Photo credit: gowish.org

Photo credit: gowish.org

When your life work is focused on projects that one presumably assumes will help make the world a better place, it is nevertheless rare and therefore most precious to actually see or hear directly the positive results of your work. So it was on a project that my partner Craig and I were working on with Coda Alliance while creating an online version of a wonderful game that they had developed exploring end of life issues. In the process of moving the game “Go Wish” to an online environment, we had more than a few opportunities to work with groups of people to facilitate the use of this game.

By way of explanation, Go Wish presents a deck of cards with very specific concerns listed on each card like: “To be free from pain”, “Not being short of breath”, “To have my financial affairs in order”, “To die at home”, etc. In playing Go Wish, each player sorts their cards into categories of “most important”, “somewhat important”, and “not important”. The goal is for each player to come up with their ten most important cards. In this way, the player is able to discern their own end of life, or perhaps more accurately, “quality of life” concerns, decisions, and priorities. Such an exercise becomes an important first step in creating an advance care directive, which gives a person the ability to help doctors, family members, advocates, and other caregivers make decisions that best represent the person’s own desires even when that person is no longer able to verbally communicate. For example, a living will is certainly a necessary but not fully sufficient component of an advance care directive. This is all tough stuff for individuals and families to address and hopefully, tools like Go Wish make this conversation a more comfortable and productive process.

My story continues a month after we had done one of our game facilitation sessions where we invited a group of people to sit together, create sorted stacks of cards for themselves, and then discuss their “most important” stacks with others at the table. As always, it was a powerful experience and everyone who attended insisted on taking their decks of cards home with them, to keep, or to share with someone else.

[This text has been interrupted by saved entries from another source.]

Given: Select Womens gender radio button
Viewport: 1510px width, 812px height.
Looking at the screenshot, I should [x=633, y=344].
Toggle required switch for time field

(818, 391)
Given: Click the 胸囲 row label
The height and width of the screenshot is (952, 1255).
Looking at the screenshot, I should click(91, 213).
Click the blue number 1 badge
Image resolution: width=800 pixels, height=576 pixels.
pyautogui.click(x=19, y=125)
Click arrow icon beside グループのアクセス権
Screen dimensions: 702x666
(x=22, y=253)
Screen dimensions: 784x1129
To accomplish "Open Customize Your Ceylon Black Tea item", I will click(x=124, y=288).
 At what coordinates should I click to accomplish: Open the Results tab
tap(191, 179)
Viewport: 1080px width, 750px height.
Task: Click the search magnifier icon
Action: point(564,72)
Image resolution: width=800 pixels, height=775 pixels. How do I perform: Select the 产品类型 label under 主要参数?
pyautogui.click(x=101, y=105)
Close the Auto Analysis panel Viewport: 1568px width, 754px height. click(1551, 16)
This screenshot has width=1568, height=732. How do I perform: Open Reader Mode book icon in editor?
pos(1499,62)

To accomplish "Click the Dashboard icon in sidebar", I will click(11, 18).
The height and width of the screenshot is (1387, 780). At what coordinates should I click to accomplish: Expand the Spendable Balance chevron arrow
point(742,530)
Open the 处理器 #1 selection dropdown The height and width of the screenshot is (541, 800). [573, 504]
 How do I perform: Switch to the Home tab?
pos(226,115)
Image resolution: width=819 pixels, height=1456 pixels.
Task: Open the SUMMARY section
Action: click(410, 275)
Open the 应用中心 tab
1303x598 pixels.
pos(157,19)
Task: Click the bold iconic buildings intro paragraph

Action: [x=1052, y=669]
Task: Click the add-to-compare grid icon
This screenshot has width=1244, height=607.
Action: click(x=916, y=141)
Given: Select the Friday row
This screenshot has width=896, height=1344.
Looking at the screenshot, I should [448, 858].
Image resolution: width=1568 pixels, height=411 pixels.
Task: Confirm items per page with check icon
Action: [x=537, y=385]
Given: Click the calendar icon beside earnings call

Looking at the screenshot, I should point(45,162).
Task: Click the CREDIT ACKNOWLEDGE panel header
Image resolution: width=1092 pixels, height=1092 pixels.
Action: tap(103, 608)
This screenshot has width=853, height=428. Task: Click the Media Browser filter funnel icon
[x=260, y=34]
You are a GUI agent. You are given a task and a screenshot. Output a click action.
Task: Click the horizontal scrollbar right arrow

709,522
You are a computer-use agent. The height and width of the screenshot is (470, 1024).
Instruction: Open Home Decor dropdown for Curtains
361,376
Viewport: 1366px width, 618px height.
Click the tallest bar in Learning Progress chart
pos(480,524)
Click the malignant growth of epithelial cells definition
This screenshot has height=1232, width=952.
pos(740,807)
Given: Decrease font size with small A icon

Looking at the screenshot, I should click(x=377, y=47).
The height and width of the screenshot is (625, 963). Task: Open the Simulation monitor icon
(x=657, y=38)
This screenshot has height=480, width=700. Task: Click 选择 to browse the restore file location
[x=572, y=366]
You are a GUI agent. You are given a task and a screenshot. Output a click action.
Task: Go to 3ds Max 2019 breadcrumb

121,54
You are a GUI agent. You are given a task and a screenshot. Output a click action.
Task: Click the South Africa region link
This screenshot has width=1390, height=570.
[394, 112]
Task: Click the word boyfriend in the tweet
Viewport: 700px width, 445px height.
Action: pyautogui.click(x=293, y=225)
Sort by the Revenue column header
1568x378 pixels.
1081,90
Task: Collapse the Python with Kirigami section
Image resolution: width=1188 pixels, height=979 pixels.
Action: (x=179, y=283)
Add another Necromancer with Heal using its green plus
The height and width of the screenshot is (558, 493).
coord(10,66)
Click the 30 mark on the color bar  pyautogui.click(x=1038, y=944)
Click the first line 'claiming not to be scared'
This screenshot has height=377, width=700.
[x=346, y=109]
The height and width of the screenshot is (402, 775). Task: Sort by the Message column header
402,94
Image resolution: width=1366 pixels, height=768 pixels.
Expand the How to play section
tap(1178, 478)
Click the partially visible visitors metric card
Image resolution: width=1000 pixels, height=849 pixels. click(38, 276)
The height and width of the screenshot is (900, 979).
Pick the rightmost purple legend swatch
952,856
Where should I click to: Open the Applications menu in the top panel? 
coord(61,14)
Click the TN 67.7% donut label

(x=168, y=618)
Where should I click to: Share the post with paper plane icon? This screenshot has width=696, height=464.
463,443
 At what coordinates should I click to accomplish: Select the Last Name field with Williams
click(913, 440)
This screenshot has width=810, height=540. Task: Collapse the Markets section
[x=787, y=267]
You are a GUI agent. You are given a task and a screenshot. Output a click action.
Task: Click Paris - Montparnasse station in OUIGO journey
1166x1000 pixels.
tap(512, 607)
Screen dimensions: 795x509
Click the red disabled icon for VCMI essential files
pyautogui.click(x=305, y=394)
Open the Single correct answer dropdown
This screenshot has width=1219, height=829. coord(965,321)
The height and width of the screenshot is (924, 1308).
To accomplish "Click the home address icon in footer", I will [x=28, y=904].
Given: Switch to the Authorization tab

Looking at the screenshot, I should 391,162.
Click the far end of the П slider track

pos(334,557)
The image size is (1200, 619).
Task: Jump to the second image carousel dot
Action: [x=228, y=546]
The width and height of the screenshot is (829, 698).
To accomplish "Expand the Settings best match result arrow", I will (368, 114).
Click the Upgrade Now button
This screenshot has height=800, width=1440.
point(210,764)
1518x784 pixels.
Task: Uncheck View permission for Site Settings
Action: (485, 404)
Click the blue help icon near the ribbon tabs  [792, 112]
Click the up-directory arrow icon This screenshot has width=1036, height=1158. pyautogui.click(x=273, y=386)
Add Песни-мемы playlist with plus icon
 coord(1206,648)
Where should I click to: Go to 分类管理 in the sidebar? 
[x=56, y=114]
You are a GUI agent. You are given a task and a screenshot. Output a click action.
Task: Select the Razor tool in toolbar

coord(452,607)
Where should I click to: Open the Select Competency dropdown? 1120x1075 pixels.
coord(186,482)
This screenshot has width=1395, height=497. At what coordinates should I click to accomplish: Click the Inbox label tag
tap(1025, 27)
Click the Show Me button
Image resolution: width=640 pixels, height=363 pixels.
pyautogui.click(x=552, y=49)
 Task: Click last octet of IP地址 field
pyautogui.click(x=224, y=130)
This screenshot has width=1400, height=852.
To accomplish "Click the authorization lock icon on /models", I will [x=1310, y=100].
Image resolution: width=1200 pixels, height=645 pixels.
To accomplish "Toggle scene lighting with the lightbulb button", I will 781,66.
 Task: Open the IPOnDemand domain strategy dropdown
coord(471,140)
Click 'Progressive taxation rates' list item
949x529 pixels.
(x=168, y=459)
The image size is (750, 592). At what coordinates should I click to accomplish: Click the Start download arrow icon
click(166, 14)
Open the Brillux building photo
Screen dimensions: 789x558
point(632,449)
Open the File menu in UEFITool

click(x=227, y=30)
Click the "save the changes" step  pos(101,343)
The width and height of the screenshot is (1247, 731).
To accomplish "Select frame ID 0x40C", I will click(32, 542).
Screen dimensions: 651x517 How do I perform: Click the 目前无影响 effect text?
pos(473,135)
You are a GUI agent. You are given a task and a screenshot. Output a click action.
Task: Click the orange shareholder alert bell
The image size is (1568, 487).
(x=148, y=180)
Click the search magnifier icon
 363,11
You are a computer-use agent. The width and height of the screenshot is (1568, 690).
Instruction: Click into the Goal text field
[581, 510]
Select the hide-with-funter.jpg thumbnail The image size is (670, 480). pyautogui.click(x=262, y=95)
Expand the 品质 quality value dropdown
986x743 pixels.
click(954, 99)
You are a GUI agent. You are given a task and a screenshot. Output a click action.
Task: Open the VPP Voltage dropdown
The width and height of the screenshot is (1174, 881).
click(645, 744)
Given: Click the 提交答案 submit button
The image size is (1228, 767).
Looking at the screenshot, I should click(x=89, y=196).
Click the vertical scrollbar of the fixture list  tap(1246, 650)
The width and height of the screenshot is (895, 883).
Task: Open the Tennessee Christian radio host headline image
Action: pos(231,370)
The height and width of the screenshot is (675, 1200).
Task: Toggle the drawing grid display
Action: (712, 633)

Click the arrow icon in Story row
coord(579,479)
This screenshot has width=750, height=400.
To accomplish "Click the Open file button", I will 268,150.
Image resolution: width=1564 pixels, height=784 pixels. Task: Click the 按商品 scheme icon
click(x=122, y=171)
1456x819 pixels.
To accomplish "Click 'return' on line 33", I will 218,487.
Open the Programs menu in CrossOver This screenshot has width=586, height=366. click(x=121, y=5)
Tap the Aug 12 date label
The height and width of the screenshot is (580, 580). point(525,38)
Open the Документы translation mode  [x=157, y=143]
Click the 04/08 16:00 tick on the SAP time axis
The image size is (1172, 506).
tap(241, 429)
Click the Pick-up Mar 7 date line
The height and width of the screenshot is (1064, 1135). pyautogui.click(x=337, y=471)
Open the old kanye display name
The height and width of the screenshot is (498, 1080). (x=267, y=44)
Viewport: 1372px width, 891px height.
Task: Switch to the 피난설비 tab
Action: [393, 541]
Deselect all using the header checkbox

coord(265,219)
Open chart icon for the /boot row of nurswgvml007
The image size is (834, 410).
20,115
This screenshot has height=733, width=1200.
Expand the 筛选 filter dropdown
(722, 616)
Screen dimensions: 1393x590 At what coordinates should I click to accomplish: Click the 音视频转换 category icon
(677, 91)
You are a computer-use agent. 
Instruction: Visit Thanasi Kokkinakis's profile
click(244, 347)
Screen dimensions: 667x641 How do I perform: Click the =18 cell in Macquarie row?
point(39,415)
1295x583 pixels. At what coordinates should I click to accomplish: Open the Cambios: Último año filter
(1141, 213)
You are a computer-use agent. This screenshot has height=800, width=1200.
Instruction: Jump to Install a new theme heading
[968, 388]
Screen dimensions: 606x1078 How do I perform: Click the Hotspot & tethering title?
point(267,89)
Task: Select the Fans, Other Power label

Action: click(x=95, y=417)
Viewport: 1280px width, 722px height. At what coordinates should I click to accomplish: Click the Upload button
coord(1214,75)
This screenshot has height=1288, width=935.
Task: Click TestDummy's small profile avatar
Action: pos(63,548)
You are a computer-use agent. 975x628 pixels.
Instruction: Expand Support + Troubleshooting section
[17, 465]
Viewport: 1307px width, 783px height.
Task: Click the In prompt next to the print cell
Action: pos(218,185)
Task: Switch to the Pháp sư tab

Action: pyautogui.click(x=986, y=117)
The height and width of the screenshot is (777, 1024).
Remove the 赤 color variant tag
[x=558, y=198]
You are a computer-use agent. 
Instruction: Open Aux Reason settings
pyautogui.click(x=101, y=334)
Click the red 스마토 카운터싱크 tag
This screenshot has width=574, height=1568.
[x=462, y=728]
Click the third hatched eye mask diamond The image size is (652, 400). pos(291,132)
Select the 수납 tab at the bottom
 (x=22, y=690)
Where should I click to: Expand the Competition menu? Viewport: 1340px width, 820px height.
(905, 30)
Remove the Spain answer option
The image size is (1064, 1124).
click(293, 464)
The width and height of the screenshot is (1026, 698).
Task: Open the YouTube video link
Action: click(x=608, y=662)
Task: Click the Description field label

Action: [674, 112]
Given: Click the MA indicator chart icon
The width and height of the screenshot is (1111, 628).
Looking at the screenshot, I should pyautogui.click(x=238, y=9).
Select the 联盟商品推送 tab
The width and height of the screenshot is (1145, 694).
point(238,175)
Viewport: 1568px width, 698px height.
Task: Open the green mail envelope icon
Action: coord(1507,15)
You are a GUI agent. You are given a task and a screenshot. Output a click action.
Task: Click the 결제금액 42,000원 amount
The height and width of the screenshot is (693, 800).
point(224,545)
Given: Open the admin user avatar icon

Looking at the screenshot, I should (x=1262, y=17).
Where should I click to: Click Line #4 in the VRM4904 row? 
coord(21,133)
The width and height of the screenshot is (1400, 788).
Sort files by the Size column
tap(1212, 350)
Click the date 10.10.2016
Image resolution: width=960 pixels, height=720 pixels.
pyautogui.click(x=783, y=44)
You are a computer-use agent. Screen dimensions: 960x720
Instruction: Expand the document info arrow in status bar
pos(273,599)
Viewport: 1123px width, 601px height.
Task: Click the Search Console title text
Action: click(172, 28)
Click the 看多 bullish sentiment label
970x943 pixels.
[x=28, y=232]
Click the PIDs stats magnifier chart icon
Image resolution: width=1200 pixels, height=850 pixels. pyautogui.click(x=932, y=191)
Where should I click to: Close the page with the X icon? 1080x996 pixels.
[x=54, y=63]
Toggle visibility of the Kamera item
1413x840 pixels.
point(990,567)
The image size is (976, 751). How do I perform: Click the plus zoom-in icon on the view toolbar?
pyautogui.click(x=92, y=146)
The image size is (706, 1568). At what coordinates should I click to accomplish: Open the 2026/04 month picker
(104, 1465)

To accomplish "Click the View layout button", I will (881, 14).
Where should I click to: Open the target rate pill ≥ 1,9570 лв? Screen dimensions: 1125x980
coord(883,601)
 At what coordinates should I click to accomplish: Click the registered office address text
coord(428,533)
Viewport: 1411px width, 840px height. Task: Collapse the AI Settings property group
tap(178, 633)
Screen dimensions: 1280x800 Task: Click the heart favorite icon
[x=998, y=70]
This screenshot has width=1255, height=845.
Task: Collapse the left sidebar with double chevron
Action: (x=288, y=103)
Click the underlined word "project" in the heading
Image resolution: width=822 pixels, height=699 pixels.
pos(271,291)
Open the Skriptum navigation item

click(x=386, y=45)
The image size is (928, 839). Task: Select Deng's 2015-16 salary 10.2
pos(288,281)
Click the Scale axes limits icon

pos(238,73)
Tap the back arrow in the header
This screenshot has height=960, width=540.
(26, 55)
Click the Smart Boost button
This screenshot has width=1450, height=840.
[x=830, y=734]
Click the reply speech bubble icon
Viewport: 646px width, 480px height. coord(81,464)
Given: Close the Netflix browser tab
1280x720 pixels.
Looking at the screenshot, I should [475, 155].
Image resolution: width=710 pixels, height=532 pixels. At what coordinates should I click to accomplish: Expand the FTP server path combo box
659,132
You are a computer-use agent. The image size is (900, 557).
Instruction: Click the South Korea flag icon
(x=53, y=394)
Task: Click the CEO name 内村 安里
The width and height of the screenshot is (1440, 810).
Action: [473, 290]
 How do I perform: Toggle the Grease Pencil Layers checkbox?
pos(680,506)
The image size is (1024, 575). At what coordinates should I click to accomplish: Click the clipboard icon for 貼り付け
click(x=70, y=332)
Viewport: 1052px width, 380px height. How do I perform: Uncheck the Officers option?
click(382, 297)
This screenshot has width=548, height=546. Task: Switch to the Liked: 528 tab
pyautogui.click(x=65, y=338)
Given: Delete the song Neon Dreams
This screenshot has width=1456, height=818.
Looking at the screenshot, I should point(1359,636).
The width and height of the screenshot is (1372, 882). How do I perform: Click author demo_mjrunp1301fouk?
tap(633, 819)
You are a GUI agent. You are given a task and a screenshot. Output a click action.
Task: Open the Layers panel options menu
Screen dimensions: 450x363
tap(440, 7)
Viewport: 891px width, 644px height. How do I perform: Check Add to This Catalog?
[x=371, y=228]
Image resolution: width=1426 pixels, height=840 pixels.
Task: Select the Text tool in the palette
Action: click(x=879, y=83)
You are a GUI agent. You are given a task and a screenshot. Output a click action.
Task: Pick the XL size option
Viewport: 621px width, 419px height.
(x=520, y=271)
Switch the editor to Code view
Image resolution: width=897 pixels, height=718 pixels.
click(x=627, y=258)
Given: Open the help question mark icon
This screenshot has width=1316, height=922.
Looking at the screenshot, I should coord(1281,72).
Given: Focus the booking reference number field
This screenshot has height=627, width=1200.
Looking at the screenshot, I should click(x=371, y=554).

A woman came up to us a month later in tears saying, “Thank you, thank you, thank you”. It so happened that after attending our session, she showed Go Wish to her mother and left her with one of the decks of cards. A week later, the unspeakable happened. Her mother got seriously ill and fell into a coma. Unable to communicate her own needs and wants, her children were faced with making tough health decisions for her. As one would expect, it was easier to project one’s own desires into the decision process than it was to imagine what the now non-communicative patient wanted. It caused much frustration and argument among the family. It was in the midst of this that they found the Go Wish card deck along with sheets of paper in their mother’s own handwriting where she had carefully listed the concerns that she wished to be part of her advance care directive. The calm and methodical voice of their mother, through her own writing, communicated what her children now desperately needed to know.

A little closer to home, my mother-in-law, Muriel, had made it very clear that she did not want to spend the rest of her life connected to machines. When she was terribly ill and falling into a coma, doctors at the hospital said that her kidneys were failing and she needed dialysis. We asked if dialysis was a temporary emergency measure or if she would have to have dialysis for the rest of her life. The doctors told us it was probably just a one-time treatment to restart her kidneys. Because the entire family clearly knew her wishes, we were able to agree to let them do the dialysis.

It is stories like these that made me glad that a section called “Advance Care Planning Consultation” was included in America’s Affordable Health Choices Act of 2009. It is with frustration that I now look at the very real possibility that this may be removed simply because either in ignorance or in a deliberately convenient misrepresentation of facts, end-of-life consultation has been misinterpreted to be seen as “death panels” in the cause of killing the creation of a workable national health care system. This is a major disservice in two ways. First, it is distracting and derailing any real opportunity for honest dialog that should be occurring with respect to our national health care challenges. Second, it is causing national health care advocates to feel that advance care planning consultation is now a hot potato that can no longer be funded or even rationally discussed. This is undoing the ongoing good work of organizations like the Kaiser Family Foundation, Coda Alliance, and others. But more importantly, it is making it less likely that more families will be adequately equipped to know their loved ones’ wishes for medical treatment when they are no longer able to speak for themselves.